▶ [YOUR OBJECTIVE]: The result should hold only the lines from the one with "Copy the chart using the copy icon" through the final line of the data below, transcribed exactly, pictures left out.
** DATASET RECORDS follows **
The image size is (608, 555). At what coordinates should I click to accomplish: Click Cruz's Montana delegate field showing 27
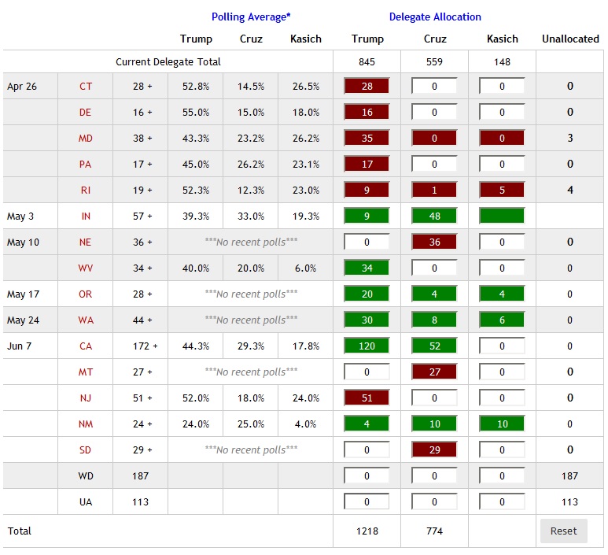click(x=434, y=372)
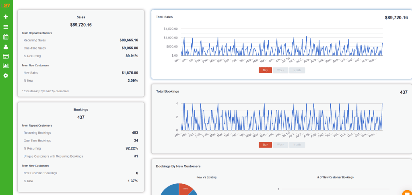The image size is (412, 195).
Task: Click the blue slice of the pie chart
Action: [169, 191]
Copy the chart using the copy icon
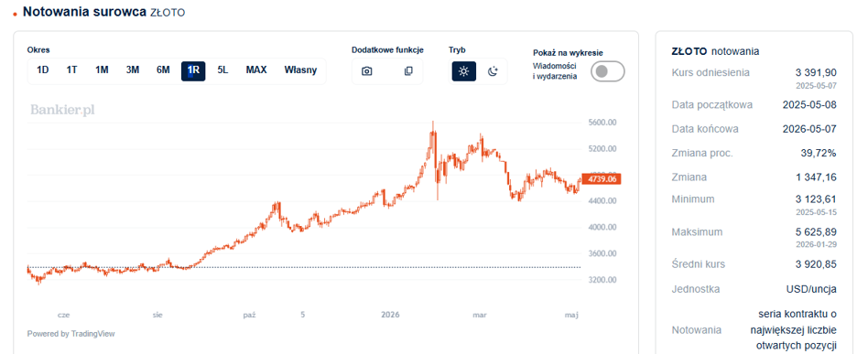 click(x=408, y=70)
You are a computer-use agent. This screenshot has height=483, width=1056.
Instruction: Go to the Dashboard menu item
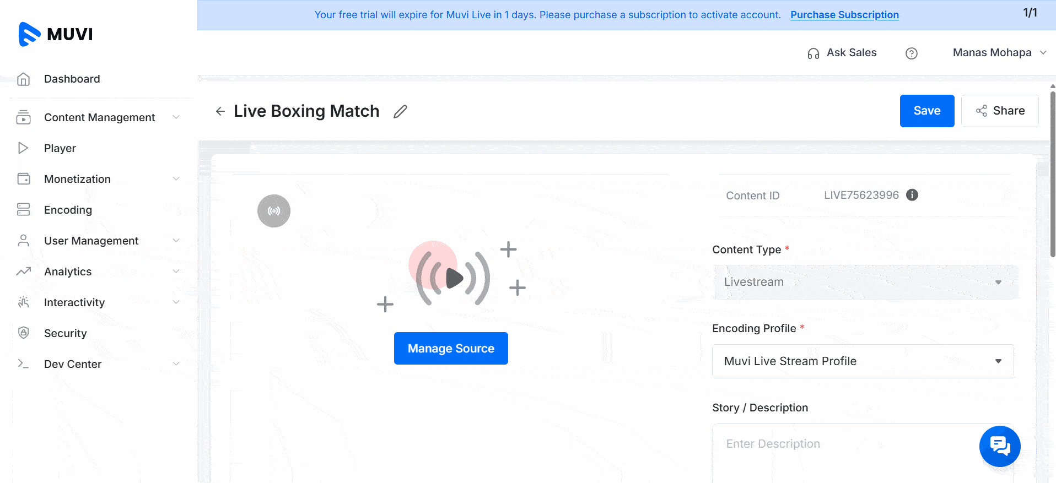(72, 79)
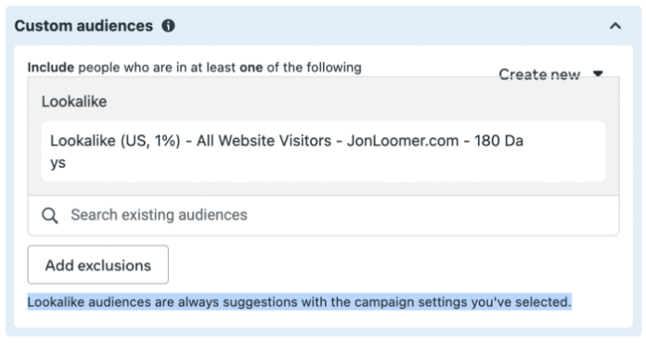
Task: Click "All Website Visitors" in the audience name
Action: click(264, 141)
** End of DATASET RECORDS **
▶ [ANSWER TO THE PROBLEM]:
Copy the chart using the copy icon
 click(x=408, y=70)
You are a computer-use agent. This screenshot has height=483, width=1056.
Instruction: Go to the Dashboard menu item
(72, 79)
Task: Click "All Website Visitors" in the audience name
Action: click(264, 141)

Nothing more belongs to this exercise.